I’m never totally sure where my daughter picks up her random obsessions. Some are short lived, others persist. One that stuck for a particularly long time is airplanes. I’m sure at some point I pointed out an airplane in the sky. When she was about one or so we flew to Florida to see family. But aside from that, airplanes weren’t really on the top of my priority list of things to teach my daughter about. Nevertheless, from the moment she was able to positively identify an airplane in the sky she felt compelled to point out every single one thereafter.
Although it was not her first word, it definitely makes the top ten. She would be strapped into her car seat, quietly observing the world around her, when suddenly her arm would shoot up, finger pointing and she would shout “Airplane! Airplane”. Well, to be totally realistic it was more like “Ay-pen! Ay-pen!” Anyone who has spent any time with a toddler knows that I’m not exaggerating when I say she would shout. Her joy at the sight of a flying hunk of metal was pure and unadulterated. Over time the word became clearer, but the excitement did not diminish.
In the earliest days of the game she would shout “Ay-pen” and I was sure she had simply caught a glimpse of a bird or else a shadow. “No, baby. That’s not an airplane,” I would say patiently and knowingly. I would search the skies and, lo and behold, there was in fact an airplane. Needless to say I learned how to apologize to my daughter quite early in life. Every time she shouted “Airplane” (or some version of the word) there would be an airplane somewhere in sight. At times the airplane would be so far off in the distance I had an incredibly hard time spotting it myself. I learned not to doubt her. If she said there was a plane, I knew there was.
I was often amazed at the eyesight my child possessed. A tiny floating speck in the distance would not only be seen but recognized. It would have gone completely unnoticed by me, and by most adults I would dare to say. I used to say she would never need glasses. Ordinary people could not possess such extraordinary vision. I was aware that this might have been a bit of maternal bias, but that was of little matter, my kid had eagle eyes.
As my daughter got older she played the airplane game less and less. I think it had a lot to do with having so much more to see. As a toddler she could only see up out of her window. She wasn’t tall enough to top the door panel. The sky was all there was to see. When she finally grew tall enough to see directly out her car window, more of the world was up for scrutiny. Police cars, fire trucks, flowers, and cats were added to the list of things she never failed to spot. With so much to distract her and so much to watch and learn from, she had less and less reason to look up.
How many of us deal with the same problem? How many of us forget to look up from time to time? We live our lives absolutely surrounded by technology and distractions and things (and kids) demanding our attention. But do we always remember to look up and appreciate the things, the gifts, we have in our lives?
I’m often frustrated when women complain about the little things their husbands do that bug them. Because they are stuck in the details and haven’t looked up yet. I don’t doubt the frustration is real. I remember those moments of frustration. Socks don’t belong on the floor and it is possible to say the word duty without giggling and husbands (some) forget that. They don’t seem to notice or else take for granted the things they do right.

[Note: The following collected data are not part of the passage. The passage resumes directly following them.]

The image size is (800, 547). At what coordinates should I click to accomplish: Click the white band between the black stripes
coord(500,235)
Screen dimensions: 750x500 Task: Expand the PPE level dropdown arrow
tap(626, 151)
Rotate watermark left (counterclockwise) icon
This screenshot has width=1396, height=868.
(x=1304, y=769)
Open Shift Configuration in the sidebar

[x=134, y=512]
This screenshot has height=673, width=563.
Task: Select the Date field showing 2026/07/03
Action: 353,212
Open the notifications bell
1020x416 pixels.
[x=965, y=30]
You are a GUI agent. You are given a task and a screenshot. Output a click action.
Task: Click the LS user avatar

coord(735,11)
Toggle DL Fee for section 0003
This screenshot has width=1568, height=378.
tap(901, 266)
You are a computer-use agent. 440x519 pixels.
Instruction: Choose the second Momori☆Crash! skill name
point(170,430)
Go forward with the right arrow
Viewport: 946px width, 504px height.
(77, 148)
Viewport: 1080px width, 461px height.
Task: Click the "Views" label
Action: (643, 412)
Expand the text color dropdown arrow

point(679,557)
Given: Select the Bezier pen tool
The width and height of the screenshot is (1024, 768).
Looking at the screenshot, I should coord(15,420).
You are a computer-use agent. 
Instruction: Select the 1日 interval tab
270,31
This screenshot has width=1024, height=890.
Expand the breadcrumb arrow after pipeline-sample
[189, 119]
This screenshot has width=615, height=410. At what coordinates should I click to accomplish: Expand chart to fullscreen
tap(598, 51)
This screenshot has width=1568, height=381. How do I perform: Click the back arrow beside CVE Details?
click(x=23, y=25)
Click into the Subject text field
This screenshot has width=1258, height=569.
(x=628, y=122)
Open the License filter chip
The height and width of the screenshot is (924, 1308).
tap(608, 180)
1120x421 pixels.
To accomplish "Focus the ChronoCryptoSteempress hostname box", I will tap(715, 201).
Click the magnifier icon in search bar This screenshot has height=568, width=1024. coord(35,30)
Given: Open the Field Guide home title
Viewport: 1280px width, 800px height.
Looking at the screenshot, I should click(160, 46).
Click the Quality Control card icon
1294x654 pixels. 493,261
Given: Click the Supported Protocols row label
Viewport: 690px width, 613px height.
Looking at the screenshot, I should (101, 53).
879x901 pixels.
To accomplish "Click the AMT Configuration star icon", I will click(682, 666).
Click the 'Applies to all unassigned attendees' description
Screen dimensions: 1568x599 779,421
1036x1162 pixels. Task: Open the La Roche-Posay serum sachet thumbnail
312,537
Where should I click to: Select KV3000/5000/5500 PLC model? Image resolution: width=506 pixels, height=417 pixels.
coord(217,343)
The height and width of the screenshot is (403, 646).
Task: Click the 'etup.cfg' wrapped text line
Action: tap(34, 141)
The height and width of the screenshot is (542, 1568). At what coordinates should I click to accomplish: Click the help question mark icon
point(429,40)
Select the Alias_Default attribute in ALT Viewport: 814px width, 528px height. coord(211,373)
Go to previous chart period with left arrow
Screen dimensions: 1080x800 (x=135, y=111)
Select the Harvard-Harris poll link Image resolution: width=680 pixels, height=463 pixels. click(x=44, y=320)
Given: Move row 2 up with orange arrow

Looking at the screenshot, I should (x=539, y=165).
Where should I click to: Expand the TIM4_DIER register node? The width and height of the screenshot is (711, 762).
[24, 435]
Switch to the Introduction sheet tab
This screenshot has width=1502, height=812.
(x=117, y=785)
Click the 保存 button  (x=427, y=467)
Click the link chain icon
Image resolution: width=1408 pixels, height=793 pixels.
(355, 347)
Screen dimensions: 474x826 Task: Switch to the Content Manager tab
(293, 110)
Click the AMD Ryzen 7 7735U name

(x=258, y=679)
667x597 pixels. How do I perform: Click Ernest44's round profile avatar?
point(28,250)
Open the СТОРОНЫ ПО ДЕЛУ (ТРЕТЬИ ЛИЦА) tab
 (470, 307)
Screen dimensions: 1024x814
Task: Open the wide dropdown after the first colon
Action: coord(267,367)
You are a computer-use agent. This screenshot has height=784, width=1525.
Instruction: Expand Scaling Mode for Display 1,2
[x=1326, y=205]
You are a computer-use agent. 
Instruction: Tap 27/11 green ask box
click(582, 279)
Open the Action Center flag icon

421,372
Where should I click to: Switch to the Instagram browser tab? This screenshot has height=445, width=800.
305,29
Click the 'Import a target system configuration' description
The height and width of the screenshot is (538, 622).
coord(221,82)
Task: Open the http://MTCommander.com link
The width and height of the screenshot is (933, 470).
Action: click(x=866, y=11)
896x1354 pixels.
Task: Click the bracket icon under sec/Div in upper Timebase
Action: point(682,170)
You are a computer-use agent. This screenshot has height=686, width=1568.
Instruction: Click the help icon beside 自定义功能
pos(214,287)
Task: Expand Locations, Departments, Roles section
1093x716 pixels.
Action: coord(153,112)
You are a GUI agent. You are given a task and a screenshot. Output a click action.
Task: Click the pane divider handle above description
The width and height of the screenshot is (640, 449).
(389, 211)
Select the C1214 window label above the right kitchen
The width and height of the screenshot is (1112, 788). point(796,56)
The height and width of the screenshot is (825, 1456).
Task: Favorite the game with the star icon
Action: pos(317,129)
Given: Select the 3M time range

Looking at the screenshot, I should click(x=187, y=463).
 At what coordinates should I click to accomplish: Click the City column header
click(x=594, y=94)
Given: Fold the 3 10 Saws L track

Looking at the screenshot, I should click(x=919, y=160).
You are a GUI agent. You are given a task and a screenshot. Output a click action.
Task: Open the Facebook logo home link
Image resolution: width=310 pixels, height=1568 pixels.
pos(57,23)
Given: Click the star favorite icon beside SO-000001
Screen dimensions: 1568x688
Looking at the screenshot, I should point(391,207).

It bugs me when I watch parents buried in their phones while their kids are running amok in the museum. I understand they might have work or matters that must be attended to, but it doesn’t seem like they ever look up. And if you are going to take your kid out to do something fun, wouldn’t that be the day you would want to pay the most attention?
I’m willing to take a cue from my daughter and spot my airplanes. Are you?